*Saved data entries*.

.....

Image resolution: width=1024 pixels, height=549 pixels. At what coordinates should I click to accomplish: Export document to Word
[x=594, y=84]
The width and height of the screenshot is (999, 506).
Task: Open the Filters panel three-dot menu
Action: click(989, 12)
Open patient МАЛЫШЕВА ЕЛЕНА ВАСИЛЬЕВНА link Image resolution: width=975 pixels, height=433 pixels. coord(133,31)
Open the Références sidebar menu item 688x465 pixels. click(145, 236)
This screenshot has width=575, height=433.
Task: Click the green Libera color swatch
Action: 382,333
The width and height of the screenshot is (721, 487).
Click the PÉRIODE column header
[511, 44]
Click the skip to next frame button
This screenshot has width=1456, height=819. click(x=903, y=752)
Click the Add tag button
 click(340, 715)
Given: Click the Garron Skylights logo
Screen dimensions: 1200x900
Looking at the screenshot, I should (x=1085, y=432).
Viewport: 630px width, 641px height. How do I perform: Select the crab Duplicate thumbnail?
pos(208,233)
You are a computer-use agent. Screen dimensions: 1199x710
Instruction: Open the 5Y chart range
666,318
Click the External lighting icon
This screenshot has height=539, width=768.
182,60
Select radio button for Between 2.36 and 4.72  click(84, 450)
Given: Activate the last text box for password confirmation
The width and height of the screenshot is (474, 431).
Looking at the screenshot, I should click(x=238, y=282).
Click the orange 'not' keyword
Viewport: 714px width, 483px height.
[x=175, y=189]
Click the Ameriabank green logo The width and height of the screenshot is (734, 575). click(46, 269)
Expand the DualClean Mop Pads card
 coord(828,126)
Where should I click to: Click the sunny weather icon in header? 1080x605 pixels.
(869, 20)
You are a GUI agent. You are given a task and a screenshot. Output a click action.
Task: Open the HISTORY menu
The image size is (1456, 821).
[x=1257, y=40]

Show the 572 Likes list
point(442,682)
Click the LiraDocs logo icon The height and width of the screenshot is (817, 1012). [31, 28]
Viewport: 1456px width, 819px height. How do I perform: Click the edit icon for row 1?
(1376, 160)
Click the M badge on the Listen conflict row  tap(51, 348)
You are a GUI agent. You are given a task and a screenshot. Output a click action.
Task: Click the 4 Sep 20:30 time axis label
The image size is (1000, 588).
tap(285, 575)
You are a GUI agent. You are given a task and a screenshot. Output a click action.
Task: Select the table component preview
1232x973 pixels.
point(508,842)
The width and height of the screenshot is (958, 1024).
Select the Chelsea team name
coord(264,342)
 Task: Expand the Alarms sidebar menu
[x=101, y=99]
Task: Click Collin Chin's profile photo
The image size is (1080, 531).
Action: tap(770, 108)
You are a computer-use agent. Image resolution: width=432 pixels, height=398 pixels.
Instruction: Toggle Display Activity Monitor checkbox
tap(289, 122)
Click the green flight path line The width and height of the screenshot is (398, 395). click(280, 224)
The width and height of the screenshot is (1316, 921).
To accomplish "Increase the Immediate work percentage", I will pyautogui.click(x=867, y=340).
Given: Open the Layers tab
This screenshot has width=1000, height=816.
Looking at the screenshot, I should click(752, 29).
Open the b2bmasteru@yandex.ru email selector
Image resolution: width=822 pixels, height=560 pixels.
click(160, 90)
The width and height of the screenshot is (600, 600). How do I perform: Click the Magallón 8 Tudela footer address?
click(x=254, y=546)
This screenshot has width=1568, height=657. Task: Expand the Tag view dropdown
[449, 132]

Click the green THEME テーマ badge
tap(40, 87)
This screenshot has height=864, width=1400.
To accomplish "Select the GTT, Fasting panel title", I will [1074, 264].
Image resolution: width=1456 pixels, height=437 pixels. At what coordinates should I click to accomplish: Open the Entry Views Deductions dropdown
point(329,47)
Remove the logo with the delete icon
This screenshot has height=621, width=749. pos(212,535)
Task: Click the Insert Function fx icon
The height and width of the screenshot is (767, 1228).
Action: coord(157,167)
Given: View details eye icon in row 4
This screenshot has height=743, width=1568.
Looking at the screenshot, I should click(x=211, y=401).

.....

*Work order*. Every line above is to be transcribed exactly, with nothing missed.

*Finished task*.
Image resolution: width=1024 pixels, height=549 pixels. At what coordinates should I click to accomplish: Export document to Word
[x=594, y=84]
The width and height of the screenshot is (999, 506).
Task: Open the Filters panel three-dot menu
Action: click(989, 12)
Open patient МАЛЫШЕВА ЕЛЕНА ВАСИЛЬЕВНА link Image resolution: width=975 pixels, height=433 pixels. coord(133,31)
Open the Références sidebar menu item 688x465 pixels. click(145, 236)
This screenshot has width=575, height=433.
Task: Click the green Libera color swatch
Action: 382,333
The width and height of the screenshot is (721, 487).
Click the PÉRIODE column header
[511, 44]
Click the skip to next frame button
This screenshot has width=1456, height=819. click(x=903, y=752)
Click the Add tag button
 click(340, 715)
Given: Click the Garron Skylights logo
Screen dimensions: 1200x900
Looking at the screenshot, I should (x=1085, y=432).
Viewport: 630px width, 641px height. How do I perform: Select the crab Duplicate thumbnail?
pos(208,233)
You are a computer-use agent. Screen dimensions: 1199x710
Instruction: Open the 5Y chart range
666,318
Click the External lighting icon
This screenshot has height=539, width=768.
182,60
Select radio button for Between 2.36 and 4.72  click(84, 450)
Given: Activate the last text box for password confirmation
The width and height of the screenshot is (474, 431).
Looking at the screenshot, I should click(x=238, y=282).
Click the orange 'not' keyword
Viewport: 714px width, 483px height.
[x=175, y=189]
Click the Ameriabank green logo The width and height of the screenshot is (734, 575). click(46, 269)
Expand the DualClean Mop Pads card
 coord(828,126)
Where should I click to: Click the sunny weather icon in header? 1080x605 pixels.
(869, 20)
You are a GUI agent. You are given a task and a screenshot. Output a click action.
Task: Open the HISTORY menu
The image size is (1456, 821).
[x=1257, y=40]

Show the 572 Likes list
point(442,682)
Click the LiraDocs logo icon The height and width of the screenshot is (817, 1012). [31, 28]
Viewport: 1456px width, 819px height. How do I perform: Click the edit icon for row 1?
(1376, 160)
Click the M badge on the Listen conflict row  tap(51, 348)
You are a GUI agent. You are given a task and a screenshot. Output a click action.
Task: Click the 4 Sep 20:30 time axis label
The image size is (1000, 588).
tap(285, 575)
You are a GUI agent. You are given a task and a screenshot. Output a click action.
Task: Select the table component preview
1232x973 pixels.
point(508,842)
The width and height of the screenshot is (958, 1024).
Select the Chelsea team name
coord(264,342)
 Task: Expand the Alarms sidebar menu
[x=101, y=99]
Task: Click Collin Chin's profile photo
The image size is (1080, 531).
Action: tap(770, 108)
You are a computer-use agent. Image resolution: width=432 pixels, height=398 pixels.
Instruction: Toggle Display Activity Monitor checkbox
tap(289, 122)
Click the green flight path line The width and height of the screenshot is (398, 395). click(280, 224)
The width and height of the screenshot is (1316, 921).
To accomplish "Increase the Immediate work percentage", I will pyautogui.click(x=867, y=340).
Given: Open the Layers tab
This screenshot has width=1000, height=816.
Looking at the screenshot, I should click(752, 29).
Open the b2bmasteru@yandex.ru email selector
Image resolution: width=822 pixels, height=560 pixels.
click(160, 90)
The width and height of the screenshot is (600, 600). How do I perform: Click the Magallón 8 Tudela footer address?
click(x=254, y=546)
This screenshot has width=1568, height=657. Task: Expand the Tag view dropdown
[449, 132]

Click the green THEME テーマ badge
tap(40, 87)
This screenshot has height=864, width=1400.
To accomplish "Select the GTT, Fasting panel title", I will [1074, 264].
Image resolution: width=1456 pixels, height=437 pixels. At what coordinates should I click to accomplish: Open the Entry Views Deductions dropdown
point(329,47)
Remove the logo with the delete icon
This screenshot has height=621, width=749. pos(212,535)
Task: Click the Insert Function fx icon
The height and width of the screenshot is (767, 1228).
Action: coord(157,167)
Given: View details eye icon in row 4
This screenshot has height=743, width=1568.
Looking at the screenshot, I should click(x=211, y=401).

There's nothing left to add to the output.